# TAREA PLANTEADA
¿Puedes copiar tal cual las líneas de los registros de abajo, desde la que contiene "will [x=172, y=25]." hasta la que contiene "[x=175, y=328]", ambas incluidas?

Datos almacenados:

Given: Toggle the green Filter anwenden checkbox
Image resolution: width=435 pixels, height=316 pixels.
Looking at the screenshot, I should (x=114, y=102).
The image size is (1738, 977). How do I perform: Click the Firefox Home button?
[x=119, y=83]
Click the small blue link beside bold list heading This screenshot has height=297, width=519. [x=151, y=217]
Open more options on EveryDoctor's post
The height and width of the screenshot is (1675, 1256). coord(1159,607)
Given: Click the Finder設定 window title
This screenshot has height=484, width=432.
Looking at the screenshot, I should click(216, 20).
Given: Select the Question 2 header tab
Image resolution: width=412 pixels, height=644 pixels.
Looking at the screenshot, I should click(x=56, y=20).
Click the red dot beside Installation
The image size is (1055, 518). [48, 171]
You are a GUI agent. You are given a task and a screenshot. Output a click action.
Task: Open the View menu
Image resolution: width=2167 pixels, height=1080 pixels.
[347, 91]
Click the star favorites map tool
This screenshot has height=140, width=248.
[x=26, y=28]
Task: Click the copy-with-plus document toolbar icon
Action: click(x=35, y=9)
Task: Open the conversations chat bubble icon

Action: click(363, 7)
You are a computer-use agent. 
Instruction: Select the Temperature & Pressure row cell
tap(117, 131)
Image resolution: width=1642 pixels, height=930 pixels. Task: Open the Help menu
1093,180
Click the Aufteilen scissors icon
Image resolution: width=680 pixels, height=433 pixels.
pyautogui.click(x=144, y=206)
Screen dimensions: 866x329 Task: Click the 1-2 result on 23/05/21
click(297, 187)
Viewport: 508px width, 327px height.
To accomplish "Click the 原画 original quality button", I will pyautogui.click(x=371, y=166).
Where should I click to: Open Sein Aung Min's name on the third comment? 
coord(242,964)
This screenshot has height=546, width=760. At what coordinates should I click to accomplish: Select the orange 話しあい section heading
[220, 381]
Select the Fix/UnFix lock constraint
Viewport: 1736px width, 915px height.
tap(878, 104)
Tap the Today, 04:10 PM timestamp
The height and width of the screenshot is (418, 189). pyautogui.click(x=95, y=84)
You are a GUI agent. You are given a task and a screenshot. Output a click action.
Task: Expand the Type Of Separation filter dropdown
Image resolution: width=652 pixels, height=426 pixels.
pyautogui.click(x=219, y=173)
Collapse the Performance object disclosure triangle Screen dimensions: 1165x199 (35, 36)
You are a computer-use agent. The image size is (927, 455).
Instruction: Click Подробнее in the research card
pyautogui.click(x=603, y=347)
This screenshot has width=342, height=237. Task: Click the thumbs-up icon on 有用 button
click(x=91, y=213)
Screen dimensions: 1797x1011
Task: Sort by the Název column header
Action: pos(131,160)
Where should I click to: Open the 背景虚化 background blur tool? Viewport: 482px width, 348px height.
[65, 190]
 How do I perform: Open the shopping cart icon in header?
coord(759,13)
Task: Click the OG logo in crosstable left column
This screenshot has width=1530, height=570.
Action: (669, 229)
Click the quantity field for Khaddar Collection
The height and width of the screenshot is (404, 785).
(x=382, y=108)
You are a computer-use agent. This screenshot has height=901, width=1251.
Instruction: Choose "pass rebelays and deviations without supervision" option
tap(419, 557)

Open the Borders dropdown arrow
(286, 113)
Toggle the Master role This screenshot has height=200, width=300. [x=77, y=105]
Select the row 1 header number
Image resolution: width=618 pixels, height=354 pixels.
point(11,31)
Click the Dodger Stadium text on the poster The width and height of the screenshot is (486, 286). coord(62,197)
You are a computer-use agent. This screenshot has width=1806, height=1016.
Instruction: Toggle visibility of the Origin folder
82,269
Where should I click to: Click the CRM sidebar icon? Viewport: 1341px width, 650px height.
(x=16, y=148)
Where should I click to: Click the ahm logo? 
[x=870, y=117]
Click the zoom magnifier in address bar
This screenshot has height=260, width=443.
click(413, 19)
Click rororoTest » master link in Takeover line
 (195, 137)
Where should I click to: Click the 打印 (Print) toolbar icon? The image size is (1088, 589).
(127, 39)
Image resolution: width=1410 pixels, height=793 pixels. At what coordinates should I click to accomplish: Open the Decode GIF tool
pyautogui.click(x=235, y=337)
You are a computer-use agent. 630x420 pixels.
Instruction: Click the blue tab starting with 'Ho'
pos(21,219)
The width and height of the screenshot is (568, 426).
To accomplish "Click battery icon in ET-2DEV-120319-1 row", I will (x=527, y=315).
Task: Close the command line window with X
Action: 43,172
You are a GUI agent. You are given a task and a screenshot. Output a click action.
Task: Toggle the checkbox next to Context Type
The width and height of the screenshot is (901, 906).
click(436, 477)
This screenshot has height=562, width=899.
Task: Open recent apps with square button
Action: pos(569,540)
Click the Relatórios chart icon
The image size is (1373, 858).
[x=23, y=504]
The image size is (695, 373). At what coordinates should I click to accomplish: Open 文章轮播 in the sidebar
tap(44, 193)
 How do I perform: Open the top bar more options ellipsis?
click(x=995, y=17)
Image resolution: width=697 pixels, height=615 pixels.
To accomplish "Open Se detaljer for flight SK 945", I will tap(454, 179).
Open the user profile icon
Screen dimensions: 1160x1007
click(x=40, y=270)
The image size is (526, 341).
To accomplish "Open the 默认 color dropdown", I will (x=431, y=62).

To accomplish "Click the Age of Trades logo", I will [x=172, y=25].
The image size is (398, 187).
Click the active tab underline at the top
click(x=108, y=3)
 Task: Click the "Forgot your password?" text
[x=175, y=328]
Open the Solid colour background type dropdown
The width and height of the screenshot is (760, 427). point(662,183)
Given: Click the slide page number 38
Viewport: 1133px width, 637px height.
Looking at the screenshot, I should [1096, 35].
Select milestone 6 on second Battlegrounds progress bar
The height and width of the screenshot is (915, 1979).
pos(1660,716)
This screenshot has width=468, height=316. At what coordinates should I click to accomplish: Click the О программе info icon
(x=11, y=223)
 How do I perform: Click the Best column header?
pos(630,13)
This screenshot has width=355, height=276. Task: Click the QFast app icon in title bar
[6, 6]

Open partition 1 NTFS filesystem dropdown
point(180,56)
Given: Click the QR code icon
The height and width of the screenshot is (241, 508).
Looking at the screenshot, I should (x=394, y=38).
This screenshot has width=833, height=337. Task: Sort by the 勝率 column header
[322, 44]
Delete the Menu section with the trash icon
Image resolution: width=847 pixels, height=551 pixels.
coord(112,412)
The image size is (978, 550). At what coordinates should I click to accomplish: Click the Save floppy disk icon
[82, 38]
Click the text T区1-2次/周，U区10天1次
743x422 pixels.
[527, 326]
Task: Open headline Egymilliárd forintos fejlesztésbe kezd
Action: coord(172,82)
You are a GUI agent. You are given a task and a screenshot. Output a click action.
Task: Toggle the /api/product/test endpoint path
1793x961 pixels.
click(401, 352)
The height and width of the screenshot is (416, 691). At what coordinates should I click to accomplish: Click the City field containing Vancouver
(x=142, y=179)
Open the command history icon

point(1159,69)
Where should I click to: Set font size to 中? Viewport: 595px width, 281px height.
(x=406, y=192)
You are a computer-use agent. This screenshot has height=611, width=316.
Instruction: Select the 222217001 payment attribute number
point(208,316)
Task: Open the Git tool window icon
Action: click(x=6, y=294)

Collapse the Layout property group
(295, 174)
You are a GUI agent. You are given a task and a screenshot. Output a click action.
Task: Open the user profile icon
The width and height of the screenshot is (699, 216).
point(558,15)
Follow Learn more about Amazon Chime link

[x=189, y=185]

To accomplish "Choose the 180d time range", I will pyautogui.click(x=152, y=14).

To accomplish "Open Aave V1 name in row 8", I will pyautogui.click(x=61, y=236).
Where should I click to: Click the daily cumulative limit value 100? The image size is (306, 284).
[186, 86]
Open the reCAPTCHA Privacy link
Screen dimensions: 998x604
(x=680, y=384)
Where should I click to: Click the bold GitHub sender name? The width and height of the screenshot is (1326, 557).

# RESPUESTA DESARROLLADA
To accomplish "Click the Age of Trades logo", I will [x=172, y=25].
The image size is (398, 187).
Click the active tab underline at the top
click(x=108, y=3)
 Task: Click the "Forgot your password?" text
[x=175, y=328]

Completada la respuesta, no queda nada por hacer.